Taking the line with "The image size is (541, 1170)." as the first and the line with "Click the name Onda Bosca" as the last, set down exactly every line in that range from the entries below, and no more.

::: DATA TO USE

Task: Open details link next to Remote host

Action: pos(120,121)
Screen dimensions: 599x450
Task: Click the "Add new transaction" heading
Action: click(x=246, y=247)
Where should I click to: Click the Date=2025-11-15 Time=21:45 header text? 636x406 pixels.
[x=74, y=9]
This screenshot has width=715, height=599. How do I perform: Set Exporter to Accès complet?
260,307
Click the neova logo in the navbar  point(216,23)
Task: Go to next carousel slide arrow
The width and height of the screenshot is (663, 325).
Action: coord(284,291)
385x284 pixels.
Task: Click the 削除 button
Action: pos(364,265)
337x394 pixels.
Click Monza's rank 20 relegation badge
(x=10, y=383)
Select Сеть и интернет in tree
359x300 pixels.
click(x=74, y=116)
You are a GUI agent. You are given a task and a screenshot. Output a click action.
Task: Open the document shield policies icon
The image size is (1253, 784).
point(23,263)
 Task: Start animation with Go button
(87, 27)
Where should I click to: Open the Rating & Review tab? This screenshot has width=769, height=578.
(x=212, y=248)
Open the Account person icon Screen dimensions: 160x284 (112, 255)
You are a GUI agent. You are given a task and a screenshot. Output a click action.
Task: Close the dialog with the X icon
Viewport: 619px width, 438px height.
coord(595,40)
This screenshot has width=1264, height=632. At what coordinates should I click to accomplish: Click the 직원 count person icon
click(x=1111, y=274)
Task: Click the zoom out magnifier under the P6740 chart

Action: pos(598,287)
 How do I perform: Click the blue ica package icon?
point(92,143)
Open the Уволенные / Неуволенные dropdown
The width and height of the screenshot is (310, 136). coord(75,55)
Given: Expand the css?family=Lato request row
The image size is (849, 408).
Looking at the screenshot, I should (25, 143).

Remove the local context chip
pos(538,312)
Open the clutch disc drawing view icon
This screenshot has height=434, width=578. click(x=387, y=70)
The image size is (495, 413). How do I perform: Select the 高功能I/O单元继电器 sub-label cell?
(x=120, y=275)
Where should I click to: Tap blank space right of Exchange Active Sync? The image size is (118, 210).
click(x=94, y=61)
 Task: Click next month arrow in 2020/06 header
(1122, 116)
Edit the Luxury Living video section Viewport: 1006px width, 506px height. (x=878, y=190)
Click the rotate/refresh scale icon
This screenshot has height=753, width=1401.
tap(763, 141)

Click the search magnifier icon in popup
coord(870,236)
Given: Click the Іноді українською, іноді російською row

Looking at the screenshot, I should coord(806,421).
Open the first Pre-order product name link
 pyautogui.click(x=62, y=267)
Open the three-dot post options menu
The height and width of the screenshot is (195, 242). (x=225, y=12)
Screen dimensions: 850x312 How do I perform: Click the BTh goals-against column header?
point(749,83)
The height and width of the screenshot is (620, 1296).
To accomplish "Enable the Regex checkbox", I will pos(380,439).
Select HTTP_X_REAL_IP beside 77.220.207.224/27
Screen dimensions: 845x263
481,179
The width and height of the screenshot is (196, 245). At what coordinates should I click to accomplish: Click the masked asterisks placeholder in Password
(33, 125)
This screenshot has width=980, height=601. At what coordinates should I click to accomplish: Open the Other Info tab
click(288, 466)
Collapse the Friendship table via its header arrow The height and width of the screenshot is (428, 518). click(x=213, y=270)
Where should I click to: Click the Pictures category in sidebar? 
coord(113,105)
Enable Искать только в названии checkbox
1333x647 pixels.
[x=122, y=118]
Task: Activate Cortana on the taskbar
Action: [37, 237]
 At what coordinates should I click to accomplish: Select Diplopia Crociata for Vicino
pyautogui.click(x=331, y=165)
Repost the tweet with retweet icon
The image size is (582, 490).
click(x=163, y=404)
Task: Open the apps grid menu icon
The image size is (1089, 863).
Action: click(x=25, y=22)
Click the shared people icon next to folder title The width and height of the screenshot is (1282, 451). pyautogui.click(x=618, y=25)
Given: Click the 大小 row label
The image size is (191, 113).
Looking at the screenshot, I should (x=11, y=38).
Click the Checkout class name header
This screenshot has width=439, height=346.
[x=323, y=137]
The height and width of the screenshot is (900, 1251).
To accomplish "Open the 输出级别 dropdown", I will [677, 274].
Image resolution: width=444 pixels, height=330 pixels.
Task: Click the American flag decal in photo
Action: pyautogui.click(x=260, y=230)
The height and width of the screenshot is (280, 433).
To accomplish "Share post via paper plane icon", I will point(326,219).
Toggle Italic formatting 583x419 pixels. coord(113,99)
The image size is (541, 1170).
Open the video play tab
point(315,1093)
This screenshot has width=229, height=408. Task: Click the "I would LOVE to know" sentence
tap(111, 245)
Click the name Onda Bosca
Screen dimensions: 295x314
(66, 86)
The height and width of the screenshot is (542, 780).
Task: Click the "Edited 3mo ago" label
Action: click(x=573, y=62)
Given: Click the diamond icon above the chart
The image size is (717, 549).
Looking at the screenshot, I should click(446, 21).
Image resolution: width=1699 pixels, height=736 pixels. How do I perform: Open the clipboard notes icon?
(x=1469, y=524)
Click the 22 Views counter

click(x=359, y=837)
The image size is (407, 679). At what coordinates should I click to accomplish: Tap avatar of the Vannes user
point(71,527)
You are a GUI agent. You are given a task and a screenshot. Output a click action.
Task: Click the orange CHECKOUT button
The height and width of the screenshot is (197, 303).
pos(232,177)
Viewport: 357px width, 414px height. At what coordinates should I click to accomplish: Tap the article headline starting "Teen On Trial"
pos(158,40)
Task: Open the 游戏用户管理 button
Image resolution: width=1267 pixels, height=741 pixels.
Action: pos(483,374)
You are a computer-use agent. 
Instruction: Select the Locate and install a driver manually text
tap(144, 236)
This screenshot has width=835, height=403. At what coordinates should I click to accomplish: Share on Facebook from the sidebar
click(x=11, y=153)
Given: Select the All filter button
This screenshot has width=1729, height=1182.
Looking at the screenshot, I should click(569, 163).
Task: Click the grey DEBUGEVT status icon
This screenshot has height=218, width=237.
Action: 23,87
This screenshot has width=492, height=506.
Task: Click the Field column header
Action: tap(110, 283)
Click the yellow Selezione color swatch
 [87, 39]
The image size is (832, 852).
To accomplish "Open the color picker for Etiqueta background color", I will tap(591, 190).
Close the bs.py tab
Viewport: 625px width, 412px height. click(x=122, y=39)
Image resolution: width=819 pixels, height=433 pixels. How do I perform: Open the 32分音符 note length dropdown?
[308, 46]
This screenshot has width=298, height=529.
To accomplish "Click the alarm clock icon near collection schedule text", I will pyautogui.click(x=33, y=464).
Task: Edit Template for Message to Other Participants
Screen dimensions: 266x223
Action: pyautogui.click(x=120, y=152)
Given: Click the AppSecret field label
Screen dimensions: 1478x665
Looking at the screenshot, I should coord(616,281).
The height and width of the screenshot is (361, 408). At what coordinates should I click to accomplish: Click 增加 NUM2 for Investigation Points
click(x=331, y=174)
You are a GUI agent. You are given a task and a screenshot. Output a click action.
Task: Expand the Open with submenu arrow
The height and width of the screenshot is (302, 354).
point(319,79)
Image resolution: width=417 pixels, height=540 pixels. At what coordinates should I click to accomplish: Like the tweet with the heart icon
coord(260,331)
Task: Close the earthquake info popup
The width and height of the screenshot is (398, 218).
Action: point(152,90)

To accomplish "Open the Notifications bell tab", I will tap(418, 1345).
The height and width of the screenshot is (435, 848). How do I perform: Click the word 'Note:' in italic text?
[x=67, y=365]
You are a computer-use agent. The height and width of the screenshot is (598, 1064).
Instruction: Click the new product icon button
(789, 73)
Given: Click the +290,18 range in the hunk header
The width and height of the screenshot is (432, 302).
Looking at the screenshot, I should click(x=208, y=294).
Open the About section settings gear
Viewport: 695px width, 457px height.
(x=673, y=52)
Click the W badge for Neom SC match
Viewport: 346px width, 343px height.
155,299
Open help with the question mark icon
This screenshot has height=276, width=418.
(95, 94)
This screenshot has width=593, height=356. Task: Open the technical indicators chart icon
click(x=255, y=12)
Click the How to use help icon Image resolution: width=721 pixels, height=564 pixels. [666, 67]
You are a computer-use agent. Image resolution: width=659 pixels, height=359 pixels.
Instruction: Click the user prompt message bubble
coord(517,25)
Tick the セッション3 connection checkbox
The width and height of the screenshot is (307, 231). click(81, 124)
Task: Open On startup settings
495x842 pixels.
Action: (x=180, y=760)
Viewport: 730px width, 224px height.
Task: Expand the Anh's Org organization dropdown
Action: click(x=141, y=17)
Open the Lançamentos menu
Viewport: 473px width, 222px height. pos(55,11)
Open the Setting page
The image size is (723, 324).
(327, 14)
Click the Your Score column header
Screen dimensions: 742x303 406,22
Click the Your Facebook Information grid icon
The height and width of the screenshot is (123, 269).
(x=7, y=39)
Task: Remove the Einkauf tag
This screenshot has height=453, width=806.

::::::

▶ ANSWER:
The image size is (541, 1170).
Open the video play tab
point(315,1093)
This screenshot has width=229, height=408. Task: Click the "I would LOVE to know" sentence
tap(111, 245)
Click the name Onda Bosca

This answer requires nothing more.